The reasons for the development of hemosiderosis are unknown, there are only theories:

  • congenital inferiority of the vascular wall of the pulmonary circulation is assumed, which leads to a violation of its permeability and the release of blood outside the vascular bed;
  • The most widespread is the immune theory: for unknown reasons, the body perceives the components of its own vascular wall as foreign and produces antibodies to them (specific proteins of the immune system, the main function of which is to recognize the pathogen (virus or bacterium) and its further elimination.); under the attack of antibodies, the death of a section of the vascular wall and hemorrhage occur.

Diagnostics

  • Collection of complaints (hemoptysis, shortness of breath, cough, general weakness).
  • Collecting an anamnesis (history of development) of the disease - asking about how the disease began and proceeded.
  • General examination (examination of the skin, chest listening to the lungs with a phonendoscope).
  • Complete blood count - anemia (decrease in the level of red blood cells and hemoglobin).
  • Biochemical analysis of blood: a decrease in iron content, an increase in the total iron-binding capacity of blood serum; it is possible to increase the level of bilirubin, gamma globulins.
  • Sputum analysis - detects red blood cells and siderophages (cells filled with blood decay products).
  • X-ray of the chest organs - allows you to detect changes in the lungs.
  • High-resolution computed tomography (HRCT) - allows you to determine in more detail the nature of changes in the lungs.
  • Spirometry (spirography) is a study of the function of external respiration. Allows you to evaluate the air permeability respiratory tract and the ability of the lungs to expand.
  • The study of the gas composition of the blood.
  • Bronchoscopy is a method that allows you to examine the condition of the bronchi from the inside using special device(bronchoscope) inserted into the bronchi. During the procedure, swabs are taken from the walls of the bronchi and alveoli (breathing vesicles in which gas exchange takes place) for subsequent examination of the cellular composition. In washings, erythrocytes and siderophages are found.
  • Biopsy - obtaining a small piece of the affected tissue to study its cellular composition.
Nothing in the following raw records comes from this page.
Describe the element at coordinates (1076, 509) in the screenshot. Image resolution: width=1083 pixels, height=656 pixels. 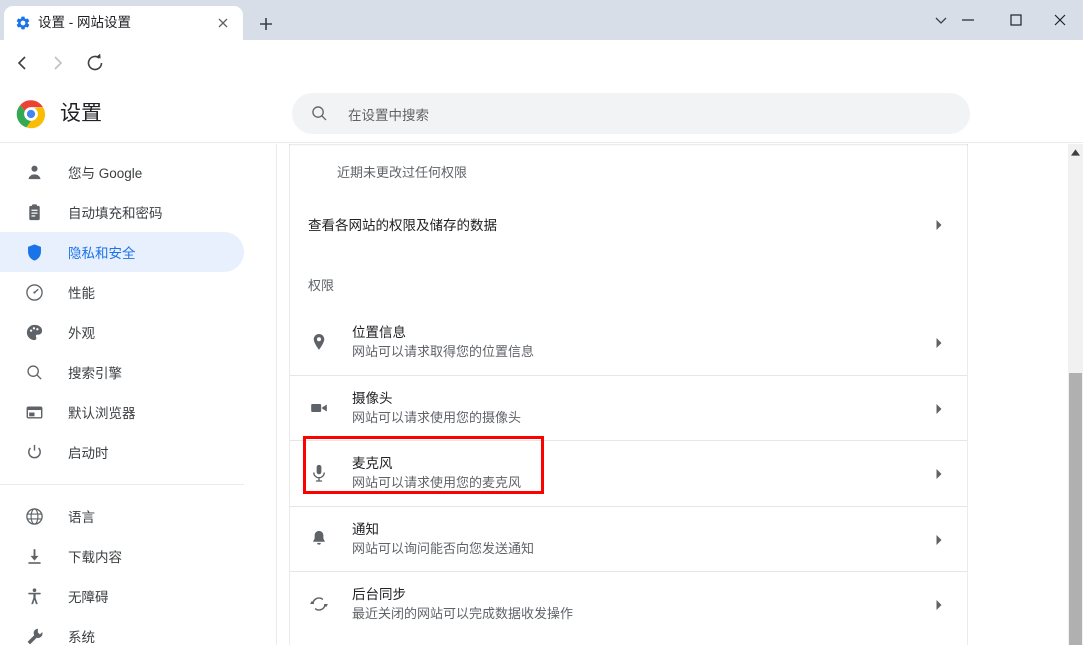
I see `scrollbar-thumb` at that location.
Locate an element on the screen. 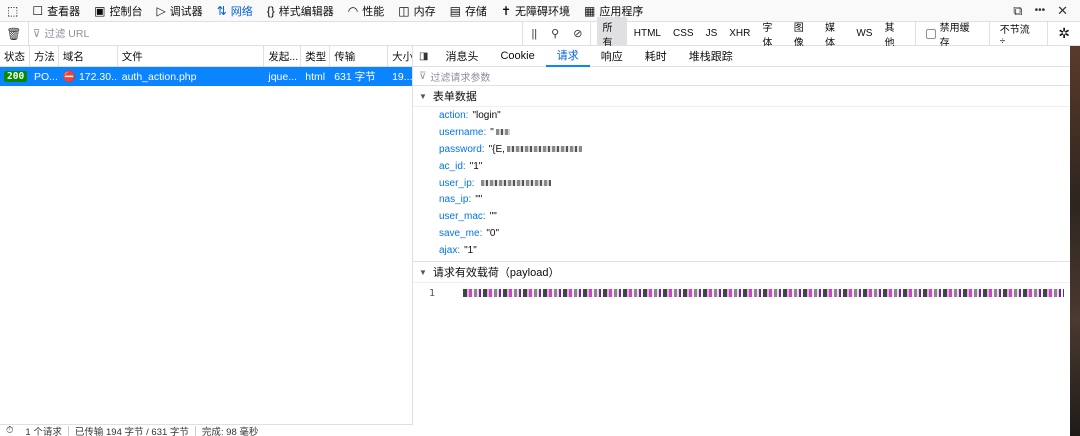 The image size is (1080, 436). tab-cookies: Cookie is located at coordinates (517, 56).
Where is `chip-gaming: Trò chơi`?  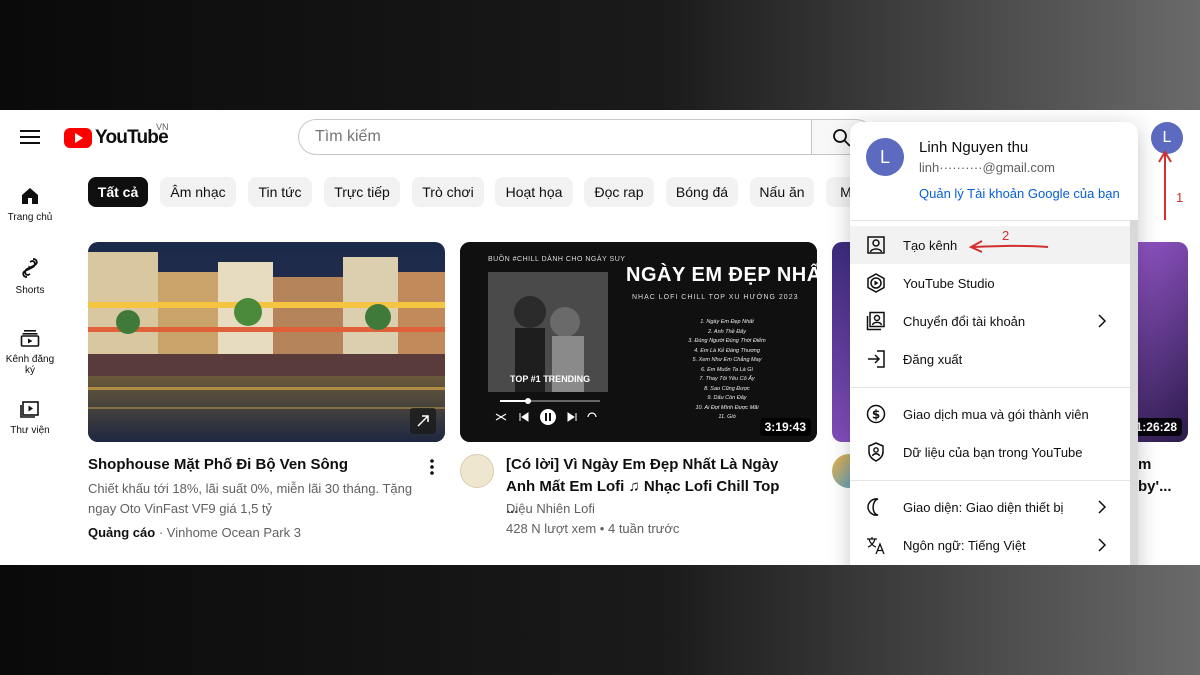
chip-gaming: Trò chơi is located at coordinates (448, 192).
The method allows you to reliably make a diagnosis, however, it should be resorted to only if it is absolutely impossible to establish a diagnosis using the above methods due to the high probability of bleeding from the vessels of the lungs.
  • Consultation is also possible.

Treatment of idiopathic pulmonary hemosiderosis

  • Therapy aimed at suppressing pathological immune responses:
    • glucocorticosteroid hormones;
    • possible use of cytostatics.
  • Bronchodilators (bronchodilators) - aimed at combating shortness of breath.
  • Oxygen therapy (oxygen inhalation).
  • Hemostatic drugs (for pulmonary bleeding).
  • Therapy of anemia (decrease in the content of hemoglobin and red blood cells in the blood) - iron preparations, transfusion of blood components.

Complications and consequences

The disease has a progressive course and is poorly amenable to therapy, leading to disability and a reduction in the patient's life expectancy.
Possible complications:

  • pulmonary bleeding;
  • heart attack-pneumonia - inflammation of the lungs due to the death of a section of lung tissue;
  • respiratory failure (lack of oxygen in the body);
  • pulmonary hypertension - increased pressure in the pulmonary artery;
  • chronic cor pulmonale (heart failure caused by a pathological process in the lungs).